非常感谢这道题,准确的来说应该是这道题的数据。这道题其实是很简单的。

题意:
一堆箱子围成一个圈,每个箱子里面初始没有或有几个球。要求最后每个箱子里面最多一个球。每次转移球只能转移到相邻的箱子,转移一个球,需要花费1。问最小花费。

思路:
最暴力的思路是每个球对其他所有球都建立一条边,费用为最短距离。
但是有个显然的特点是,a -> b 与 a-> k , k-> b 的花费是相同的。所以我们只要在相邻的箱子建边即可。容量 inf ,费用为 1 。
建立源点连接有球的箱子,容量为 球 数,花费为 0 。箱子到汇点容量为 1 ,花费为 0 。

AC Code

#include <algorithm>
#include <cmath>
#include <cstdio>
#include <cstring>
#include <iostream>
#include <map>
#include <queue>
using namespace std;

const int inf = 0x3f3f3f3f;
const int maxn = 2005;
const int maxe = 40005;

struct MCMF {
private:
    int src, des, idx, ans, flow;
    int head[maxn], dis[maxn], preID[maxe], que[maxe + 10];
    bool inq[maxn];

    struct node {
        int to, next;
        int flow, cost;
        node() {}
        node(int _to, int _next, int _flow, int _cost)
            : to(_to)
            , next(_next)
            , flow(_flow)
            , cost(_cost)
        {
        }
    } edges[maxe];

    bool spfa()
    {
        for (int i = src; i <= des; i++) {
            dis[i] = inf;
            inq[i] = false;
            preID[i] = -1;
        }
        int u, l = 0, r = 1;
        inq[src] = true;
        dis[src] = 0;
        que[0] = src;
        while (l != r) {
            u = que[l++];
            if (l == maxe + 1)

所给记录 =>
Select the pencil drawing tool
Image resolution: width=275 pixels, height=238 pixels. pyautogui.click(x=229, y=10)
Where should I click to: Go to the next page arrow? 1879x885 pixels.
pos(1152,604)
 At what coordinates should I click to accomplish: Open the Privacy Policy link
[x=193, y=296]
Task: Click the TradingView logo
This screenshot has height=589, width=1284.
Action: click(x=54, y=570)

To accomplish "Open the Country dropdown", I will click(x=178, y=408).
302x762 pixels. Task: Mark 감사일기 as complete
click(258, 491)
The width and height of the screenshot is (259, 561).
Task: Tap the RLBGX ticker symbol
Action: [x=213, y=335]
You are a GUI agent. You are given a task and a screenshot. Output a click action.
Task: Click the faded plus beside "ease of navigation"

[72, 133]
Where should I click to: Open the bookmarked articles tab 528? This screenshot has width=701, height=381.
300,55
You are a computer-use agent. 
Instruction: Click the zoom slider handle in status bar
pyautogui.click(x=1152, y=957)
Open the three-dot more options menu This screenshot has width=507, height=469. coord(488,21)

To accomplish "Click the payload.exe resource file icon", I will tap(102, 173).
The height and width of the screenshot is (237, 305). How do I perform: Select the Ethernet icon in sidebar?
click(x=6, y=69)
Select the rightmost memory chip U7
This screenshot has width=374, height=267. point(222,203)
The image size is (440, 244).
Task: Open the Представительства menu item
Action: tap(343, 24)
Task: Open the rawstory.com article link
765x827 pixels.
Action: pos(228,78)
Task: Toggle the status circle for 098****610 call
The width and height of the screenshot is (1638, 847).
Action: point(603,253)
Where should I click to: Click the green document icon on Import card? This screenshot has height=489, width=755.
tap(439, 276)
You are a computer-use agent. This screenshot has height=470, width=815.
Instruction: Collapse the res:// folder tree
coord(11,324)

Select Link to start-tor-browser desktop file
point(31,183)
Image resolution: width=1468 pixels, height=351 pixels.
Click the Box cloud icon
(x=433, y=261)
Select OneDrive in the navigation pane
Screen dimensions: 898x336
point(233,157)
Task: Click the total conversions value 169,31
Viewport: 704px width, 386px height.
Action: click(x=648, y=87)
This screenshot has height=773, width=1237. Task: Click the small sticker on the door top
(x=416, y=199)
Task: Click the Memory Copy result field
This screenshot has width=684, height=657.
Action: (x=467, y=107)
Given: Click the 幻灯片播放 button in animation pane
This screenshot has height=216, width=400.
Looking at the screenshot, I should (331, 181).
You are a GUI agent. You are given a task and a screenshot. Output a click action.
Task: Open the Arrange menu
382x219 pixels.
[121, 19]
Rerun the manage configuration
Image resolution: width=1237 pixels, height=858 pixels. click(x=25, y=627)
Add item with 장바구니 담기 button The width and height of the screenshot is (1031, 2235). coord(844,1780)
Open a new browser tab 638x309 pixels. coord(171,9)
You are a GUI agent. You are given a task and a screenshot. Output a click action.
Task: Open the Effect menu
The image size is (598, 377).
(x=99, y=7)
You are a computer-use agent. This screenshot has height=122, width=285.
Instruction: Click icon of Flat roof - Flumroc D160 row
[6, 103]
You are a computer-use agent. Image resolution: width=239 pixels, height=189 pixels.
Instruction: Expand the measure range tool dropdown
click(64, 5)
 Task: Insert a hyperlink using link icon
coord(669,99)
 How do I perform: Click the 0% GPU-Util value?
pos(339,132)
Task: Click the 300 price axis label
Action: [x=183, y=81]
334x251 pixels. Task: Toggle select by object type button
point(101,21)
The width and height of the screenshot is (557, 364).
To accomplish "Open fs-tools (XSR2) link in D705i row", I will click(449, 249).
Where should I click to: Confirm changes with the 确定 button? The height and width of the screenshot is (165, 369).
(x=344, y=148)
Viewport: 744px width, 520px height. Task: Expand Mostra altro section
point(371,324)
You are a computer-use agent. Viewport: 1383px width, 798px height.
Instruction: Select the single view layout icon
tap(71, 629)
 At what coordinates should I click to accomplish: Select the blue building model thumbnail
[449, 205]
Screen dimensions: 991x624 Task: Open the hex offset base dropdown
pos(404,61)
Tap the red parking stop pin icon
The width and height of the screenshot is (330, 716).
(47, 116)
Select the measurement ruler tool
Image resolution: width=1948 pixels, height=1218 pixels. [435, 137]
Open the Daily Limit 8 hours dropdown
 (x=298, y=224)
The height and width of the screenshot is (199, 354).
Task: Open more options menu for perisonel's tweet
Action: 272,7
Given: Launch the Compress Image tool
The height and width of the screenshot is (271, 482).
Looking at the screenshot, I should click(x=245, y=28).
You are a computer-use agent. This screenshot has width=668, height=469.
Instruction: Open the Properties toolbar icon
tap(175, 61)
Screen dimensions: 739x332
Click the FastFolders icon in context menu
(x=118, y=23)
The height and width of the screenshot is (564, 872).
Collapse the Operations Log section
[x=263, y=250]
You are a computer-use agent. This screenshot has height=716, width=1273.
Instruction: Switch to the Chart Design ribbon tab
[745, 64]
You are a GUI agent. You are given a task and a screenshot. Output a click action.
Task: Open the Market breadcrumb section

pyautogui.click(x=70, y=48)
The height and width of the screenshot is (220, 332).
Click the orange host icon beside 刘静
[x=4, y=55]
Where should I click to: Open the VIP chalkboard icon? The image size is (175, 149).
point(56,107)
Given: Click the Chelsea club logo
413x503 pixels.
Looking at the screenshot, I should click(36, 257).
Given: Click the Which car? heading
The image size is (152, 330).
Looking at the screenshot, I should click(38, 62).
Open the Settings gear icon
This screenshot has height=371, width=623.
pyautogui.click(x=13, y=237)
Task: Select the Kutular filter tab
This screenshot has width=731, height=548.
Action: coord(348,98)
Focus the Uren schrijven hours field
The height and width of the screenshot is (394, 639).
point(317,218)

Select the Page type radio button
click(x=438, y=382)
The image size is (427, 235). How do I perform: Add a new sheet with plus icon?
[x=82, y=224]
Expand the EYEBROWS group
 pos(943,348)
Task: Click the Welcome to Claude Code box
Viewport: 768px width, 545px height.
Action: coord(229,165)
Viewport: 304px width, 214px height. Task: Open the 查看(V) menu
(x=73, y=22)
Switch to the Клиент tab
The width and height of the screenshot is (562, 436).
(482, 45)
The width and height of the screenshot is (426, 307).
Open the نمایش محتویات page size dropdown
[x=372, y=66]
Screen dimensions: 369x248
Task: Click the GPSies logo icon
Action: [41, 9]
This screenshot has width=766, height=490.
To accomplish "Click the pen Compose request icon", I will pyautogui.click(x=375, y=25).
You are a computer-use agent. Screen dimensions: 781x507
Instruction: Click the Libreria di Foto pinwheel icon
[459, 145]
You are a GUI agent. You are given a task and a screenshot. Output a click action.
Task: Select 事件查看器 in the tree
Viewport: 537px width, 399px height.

本题任务 => 请从原文中含有“非常感谢这道题,准确的来说应该是这道题的数据。这道题其实是很简单的。”的地方开始摘录，到“0 。箱子到汇点容量为 1 ,花费为 0 。”为止，能否一字不改地照抄下来？

练习结果 =>
非常感谢这道题,准确的来说应该是这道题的数据。这道题其实是很简单的。

题意:
一堆箱子围成一个圈,每个箱子里面初始没有或有几个球。要求最后每个箱子里面最多一个球。每次转移球只能转移到相邻的箱子,转移一个球,需要花费1。问最小花费。

思路:
最暴力的思路是每个球对其他所有球都建立一条边,费用为最短距离。
但是有个显然的特点是,a -> b 与 a-> k , k-> b 的花费是相同的。所以我们只要在相邻的箱子建边即可。容量 inf ,费用为 1 。
建立源点连接有球的箱子,容量为 球 数,花费为 0 。箱子到汇点容量为 1 ,花费为 0 。